As the heels make their entrances, we flash back to footage of Kane threatening Lita last week. And Lita? If you're going to wearing your own personal line of Slutwear, you'll have to do better than that if you want to out-whore the Diva Search contestants. Edge and Kane start, but Edge quickly tags out. Edge gets a cheap shot, which Snitsky uses for a one-count. Punchy-kicky, Big Show tags in. VERY loud chops to start. Clotheslines and an Irish whip in the corner for Snitsky, and Edge tries to interfere but eats a clothesline himself. Kane chooses that moment to chase Lita around the ring and to the back, which would be a good time for some...
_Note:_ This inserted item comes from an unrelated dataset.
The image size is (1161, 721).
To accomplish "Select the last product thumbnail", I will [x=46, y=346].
Back, with Kane on the apron and Lita apparently out of the building. Snitsky is working on Big Show's leg. Psychology, from Snitsky? Whoa, dude. Show almost makes the tag, but gets pulled back. More work on the leg. Edge tags in for a cup of coffee and works on the leg. Snitsky back in. He works on the leg. Edge back in. Christ, this is boring. I miss Benoit. He's one of three people in the company who can make something like this look interesting.

Crickets chirp. A tumbleweed blows by.

Dropkick for Edge. Snitsky back in. He (gasp!) works the leg. Show tries to fight out, but Snitsky stops that by -- you guessed it -- working the leg. Edge tags in, and he and Snitsky both clothesline Show from the middle rope for two. They try a double suplex, but Show reverses in a spot I will always love. Kane finally gets the tag.
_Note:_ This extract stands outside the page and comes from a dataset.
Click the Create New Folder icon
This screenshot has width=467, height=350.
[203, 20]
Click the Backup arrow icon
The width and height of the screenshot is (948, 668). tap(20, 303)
Kane is a house o' fire on Snitsky, hitting a sidewalk slam and flying clothesline. Edge is thrown in, and eats a headbutt from Big Show. Snitsky and Edge are both thrown in the corner, and Show Irish-whips Kane into both of them. Show gets a boot on Snitsky and sends Edge out. Snitsky walks into a chokeslam for the three count.

Winners: Kane and Big Show

Backstage: Grisham is still standing by Bischoff's office, and gets whacked by the door when HBK makes his exit. Michaels: "I did what I always do. I moaned and I groaned until I got my way." Snerk. He tells Grisham in the most annoying over-the-top manner possible that later tonight, we'll see HBK and Hogan take on Angle and Carlito in a tag match.
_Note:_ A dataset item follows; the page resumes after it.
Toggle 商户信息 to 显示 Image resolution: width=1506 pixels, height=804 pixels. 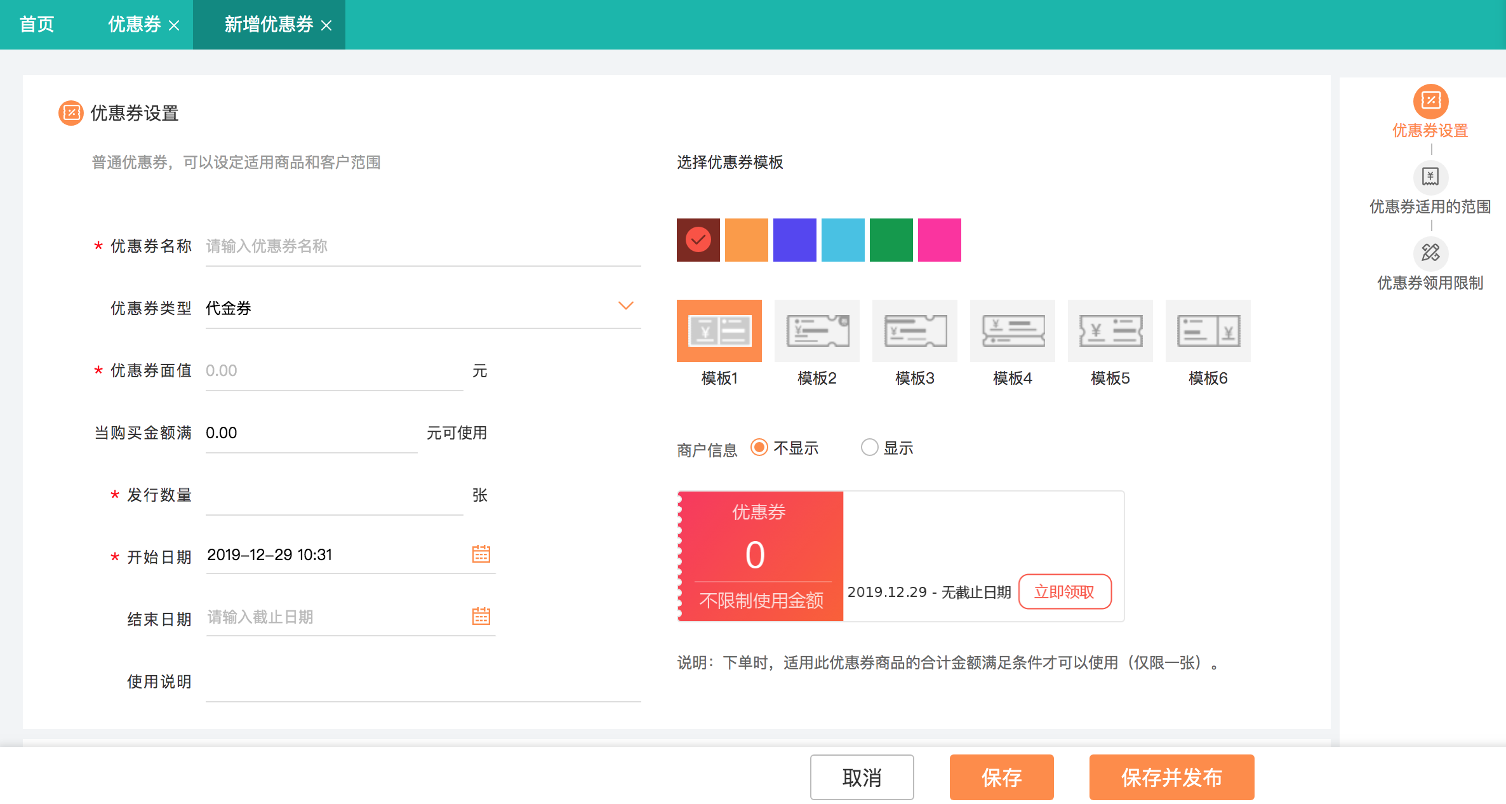click(867, 446)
Ten days ago, at Vengeance: Lillian proposed to Viscera, but he chose the Ho Train instead. Sniff. Tugs at the heartstrings, really.

The Heartthrobs v. Viscera (Handicap "Who Gives a Shit?" match)

Romeo and Antonio make their oh-so-awesome entrance, and dance their way Roxbury-style over to Lillian. They take the mic from her and say that everyone saw what happened to her at Vengeance, and that's why the Heartthrobs are here. Just for Lillian, they'll beat up Viscera, and after the match, they can all have a little party, if you catch their drift. The blonde one tries and fails to talk like Muhammad Ali in his "I'm pretty!" voice. I liked these guys much better when they just danced like tools and didn't talk. Lillian isn't falling for any of it.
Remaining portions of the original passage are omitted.